Ya no. Ya todos lo han visto. Ya todos saben que Duque Linares no es un fantasma. Ahora lo difícil es no encontrarse por ahí una edición pirata de su libro, una nota de prensa en la que se anuncie su próxima presentación o un comercial de radio en el que su voz garantice cierta felicidad en la tradición de las Selecciones del Reader's Digest: algo del tipo "¡Aprenda a disfrutar de esas noches con sida!".
Yo no tengo nada en contra de la superación personal. Sé que no todos los que se dedican a ella son charlatanes, que hay crímenes peores que ver los vasos medio llenos y que en el infierno cualquier camino (el feng-shui, el poder psicotrónico, la actitud positiva) es válido a la hora de no perder la esperanza. Sé, también, que el mundo de la autoayuda es un blanco fácil. Que, en nuestra ignorancia atrevida, en nuestras pretensiones de ser los únicos autores de lo que nos pasa, solemos despreciar ciertas vías de conocimiento (la astrología, el eneagrama, el zen) que han estado en el mundo desde mucho antes de que naciéramos. Sé, además, que citar con cierta ironía los ejemplos más esotéricos (la sospecha, por ejemplo, de que el hombre es el experimento de un grupo de extraterrestres disidentes) sería más que suficiente para poner al lector de mi lado. Y sin embargo, sólo me interesa exponer mi único "pero" al oficio de Jorge Duque Linares. Y reivindicar, de paso, la belleza de la actitud negativa.

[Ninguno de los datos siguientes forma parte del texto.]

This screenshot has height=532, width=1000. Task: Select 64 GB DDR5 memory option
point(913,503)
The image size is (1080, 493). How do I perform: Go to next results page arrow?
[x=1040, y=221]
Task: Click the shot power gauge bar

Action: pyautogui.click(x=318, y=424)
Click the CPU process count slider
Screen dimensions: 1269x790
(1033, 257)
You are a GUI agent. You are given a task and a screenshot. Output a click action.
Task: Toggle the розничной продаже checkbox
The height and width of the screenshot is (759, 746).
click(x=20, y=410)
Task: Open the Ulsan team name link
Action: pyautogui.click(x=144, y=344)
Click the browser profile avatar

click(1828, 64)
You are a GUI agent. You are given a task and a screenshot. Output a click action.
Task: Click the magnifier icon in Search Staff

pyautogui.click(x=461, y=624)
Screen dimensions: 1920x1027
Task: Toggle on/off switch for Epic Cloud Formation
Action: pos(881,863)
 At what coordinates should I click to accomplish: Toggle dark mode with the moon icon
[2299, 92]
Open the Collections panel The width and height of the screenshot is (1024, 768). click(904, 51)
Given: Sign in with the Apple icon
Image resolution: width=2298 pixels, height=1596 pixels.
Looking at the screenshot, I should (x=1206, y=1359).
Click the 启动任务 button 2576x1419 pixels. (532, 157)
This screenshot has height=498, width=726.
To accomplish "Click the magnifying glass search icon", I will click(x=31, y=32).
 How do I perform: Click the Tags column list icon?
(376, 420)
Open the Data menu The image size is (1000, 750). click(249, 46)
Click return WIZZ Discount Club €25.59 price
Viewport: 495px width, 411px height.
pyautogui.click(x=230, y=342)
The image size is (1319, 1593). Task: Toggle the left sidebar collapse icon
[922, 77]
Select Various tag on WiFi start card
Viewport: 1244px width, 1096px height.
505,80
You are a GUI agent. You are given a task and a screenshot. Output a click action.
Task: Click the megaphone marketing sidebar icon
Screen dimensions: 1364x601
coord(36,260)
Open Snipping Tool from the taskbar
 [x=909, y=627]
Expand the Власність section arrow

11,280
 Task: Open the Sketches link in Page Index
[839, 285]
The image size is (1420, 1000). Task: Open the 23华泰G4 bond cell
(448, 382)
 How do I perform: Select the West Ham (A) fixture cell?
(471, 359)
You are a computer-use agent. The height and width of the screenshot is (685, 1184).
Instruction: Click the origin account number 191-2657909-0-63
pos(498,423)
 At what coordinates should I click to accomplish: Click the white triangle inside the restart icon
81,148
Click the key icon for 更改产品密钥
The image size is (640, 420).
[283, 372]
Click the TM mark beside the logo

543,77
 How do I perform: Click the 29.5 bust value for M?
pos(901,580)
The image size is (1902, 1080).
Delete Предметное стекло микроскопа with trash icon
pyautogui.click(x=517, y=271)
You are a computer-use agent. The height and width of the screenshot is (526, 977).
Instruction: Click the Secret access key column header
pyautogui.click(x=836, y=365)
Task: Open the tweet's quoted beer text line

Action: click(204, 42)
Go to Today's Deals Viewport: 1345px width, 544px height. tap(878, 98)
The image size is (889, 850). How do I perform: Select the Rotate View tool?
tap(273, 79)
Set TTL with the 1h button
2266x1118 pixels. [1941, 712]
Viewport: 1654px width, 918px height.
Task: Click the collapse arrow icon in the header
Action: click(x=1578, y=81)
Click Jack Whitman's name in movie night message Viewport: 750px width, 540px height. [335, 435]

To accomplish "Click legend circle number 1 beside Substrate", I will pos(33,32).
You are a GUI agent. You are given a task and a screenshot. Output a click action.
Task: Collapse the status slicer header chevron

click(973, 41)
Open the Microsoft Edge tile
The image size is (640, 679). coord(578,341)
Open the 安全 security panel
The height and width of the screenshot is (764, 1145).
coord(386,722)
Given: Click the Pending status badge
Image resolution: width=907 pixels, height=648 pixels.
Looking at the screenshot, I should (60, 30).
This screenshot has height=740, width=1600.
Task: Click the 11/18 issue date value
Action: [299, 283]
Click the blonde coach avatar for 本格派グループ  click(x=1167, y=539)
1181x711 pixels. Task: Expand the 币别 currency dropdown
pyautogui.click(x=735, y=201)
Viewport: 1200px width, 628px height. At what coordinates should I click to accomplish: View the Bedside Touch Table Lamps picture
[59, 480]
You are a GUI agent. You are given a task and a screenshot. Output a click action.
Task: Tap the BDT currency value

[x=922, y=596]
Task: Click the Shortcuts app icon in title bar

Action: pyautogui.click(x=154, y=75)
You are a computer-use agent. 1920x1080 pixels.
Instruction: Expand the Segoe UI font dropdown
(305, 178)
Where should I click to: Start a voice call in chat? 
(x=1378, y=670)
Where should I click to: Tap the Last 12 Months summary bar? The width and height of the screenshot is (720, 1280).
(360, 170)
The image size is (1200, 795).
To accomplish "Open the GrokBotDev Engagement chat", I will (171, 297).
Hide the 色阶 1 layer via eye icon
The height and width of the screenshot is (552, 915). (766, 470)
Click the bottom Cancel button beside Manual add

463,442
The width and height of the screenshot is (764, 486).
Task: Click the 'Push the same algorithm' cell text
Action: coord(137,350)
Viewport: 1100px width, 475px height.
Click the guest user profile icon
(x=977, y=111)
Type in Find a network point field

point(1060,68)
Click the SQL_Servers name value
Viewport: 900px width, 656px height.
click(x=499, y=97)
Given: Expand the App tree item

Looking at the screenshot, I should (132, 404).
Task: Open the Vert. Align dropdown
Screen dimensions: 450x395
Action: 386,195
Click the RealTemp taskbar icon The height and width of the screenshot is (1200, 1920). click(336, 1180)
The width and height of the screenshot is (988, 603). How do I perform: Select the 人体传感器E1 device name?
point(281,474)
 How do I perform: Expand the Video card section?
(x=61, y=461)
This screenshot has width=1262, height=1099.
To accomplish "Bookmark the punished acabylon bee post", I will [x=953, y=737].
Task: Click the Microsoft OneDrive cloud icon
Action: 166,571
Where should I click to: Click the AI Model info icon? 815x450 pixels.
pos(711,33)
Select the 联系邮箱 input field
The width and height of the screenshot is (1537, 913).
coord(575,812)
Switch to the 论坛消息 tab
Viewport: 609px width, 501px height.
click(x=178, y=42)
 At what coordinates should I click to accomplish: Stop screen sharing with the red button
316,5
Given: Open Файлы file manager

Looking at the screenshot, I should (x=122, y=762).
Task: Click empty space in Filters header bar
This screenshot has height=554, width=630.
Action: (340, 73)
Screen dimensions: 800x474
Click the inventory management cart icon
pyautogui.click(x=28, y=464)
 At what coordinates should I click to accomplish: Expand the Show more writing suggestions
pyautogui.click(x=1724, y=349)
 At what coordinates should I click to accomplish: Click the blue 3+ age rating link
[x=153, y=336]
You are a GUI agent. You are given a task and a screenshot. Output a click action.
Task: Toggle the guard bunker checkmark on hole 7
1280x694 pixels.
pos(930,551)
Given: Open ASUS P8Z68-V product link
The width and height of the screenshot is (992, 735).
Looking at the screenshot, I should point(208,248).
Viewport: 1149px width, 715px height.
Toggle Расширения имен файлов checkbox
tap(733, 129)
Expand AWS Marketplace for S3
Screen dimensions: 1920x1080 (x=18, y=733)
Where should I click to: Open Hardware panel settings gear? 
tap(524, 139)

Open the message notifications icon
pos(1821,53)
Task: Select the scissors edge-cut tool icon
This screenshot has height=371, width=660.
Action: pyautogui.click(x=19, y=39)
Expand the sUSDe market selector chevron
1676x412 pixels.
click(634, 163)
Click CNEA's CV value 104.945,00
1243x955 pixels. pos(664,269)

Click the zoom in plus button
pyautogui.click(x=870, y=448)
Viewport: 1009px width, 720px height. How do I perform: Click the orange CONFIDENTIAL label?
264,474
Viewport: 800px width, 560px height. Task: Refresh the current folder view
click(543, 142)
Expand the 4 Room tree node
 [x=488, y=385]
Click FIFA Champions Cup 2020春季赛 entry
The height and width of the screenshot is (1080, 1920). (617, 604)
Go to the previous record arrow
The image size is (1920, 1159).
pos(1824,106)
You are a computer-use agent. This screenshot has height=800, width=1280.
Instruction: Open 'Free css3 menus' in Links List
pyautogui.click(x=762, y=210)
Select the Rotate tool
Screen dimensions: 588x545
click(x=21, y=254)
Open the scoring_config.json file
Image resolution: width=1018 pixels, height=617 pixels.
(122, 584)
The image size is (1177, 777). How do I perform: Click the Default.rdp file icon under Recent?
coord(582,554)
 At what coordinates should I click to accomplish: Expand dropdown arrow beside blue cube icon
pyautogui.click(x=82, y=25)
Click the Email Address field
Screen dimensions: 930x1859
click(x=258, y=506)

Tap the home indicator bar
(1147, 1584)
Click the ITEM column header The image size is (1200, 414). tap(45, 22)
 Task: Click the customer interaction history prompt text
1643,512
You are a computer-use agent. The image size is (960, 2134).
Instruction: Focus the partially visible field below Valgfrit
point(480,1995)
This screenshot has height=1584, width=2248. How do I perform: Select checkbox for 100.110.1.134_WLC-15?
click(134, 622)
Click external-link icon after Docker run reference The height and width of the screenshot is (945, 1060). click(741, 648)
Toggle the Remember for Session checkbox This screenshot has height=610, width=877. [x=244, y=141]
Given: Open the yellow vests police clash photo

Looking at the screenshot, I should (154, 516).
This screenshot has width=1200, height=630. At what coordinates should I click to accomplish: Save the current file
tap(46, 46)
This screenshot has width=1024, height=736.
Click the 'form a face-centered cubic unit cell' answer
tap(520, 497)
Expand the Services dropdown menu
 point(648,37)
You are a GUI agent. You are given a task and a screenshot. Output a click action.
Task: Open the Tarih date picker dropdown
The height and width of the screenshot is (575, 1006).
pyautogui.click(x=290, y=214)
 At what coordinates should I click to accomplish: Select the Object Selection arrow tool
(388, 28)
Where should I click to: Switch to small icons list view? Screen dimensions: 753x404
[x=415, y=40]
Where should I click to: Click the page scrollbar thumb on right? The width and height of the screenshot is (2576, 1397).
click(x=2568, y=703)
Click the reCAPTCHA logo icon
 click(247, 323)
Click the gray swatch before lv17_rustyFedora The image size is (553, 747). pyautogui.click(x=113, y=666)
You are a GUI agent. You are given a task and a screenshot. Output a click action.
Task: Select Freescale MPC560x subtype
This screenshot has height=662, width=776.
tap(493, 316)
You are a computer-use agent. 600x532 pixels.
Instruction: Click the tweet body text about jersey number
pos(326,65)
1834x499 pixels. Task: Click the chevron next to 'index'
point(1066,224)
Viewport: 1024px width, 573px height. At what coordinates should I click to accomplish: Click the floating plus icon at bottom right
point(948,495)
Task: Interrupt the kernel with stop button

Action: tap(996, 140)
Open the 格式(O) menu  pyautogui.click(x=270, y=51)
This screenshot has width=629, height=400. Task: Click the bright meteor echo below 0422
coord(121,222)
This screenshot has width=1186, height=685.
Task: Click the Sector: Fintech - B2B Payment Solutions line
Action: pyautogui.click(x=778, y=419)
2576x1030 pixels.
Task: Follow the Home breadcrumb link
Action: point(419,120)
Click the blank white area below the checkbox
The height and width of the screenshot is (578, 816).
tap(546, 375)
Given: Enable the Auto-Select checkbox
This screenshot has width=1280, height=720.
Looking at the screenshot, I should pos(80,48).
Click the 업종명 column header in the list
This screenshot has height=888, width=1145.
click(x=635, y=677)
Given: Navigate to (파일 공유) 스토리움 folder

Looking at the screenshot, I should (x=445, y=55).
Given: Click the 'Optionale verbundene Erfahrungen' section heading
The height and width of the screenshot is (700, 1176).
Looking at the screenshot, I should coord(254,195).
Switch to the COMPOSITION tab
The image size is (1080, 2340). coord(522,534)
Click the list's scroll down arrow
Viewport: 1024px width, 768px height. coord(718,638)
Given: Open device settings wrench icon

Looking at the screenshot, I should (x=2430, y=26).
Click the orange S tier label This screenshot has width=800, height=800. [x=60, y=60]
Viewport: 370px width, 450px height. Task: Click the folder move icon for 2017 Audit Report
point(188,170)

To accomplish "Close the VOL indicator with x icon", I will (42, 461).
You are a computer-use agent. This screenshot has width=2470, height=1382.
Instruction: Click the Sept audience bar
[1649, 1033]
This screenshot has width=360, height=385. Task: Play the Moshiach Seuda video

No le critico a Duque que confunda los chistes tipo "había un paisa, un gringo y un ruso…" con las parábolas religiosas que buscan abrirnos paso en la vida. No le reprocho que se me haya adelantado a la idea de creerme un gran gurú para vender a buen precio mi propio "kit positivo". Ni siquiera que pretenda crear un penoso rebaño de discípulos: sólo los grandes líderes les piden a sus seguidores que dejen de seguirlos.
Quiero quejarme, eso sí, en medio del cariño que me despierta su ingenio, de su miopía de recreacionista de piscina, de su incapacidad para reconocer los beneficios del pesimismo, de su preocupante tendencia a menospreciar el valor de la desesperanza. No quiero nada más. Que viva la actitud negativa. Que vivan las leyes de Murphy. Que viva la gente que fuma porque "igual todos vamos a morirnos", que vivan los niños que odian la playa y los hipocondríacos que se niegan a salir a bailar en plena fiesta. Que los dichos populares negativos ("piensa mal y acertarás") sigan pareciéndonos verdades y las canciones de Randy Newman ("la gente bajita no tiene razón para vivir") sigan encontrando un auditorio agradecido. Que el optimismo que nos mueva, en suma, parta de la base de que estamos en un horrendo campo de concentración. Y que de queja en queja el mundo nos sorprenda con una vida que haya valido la pena.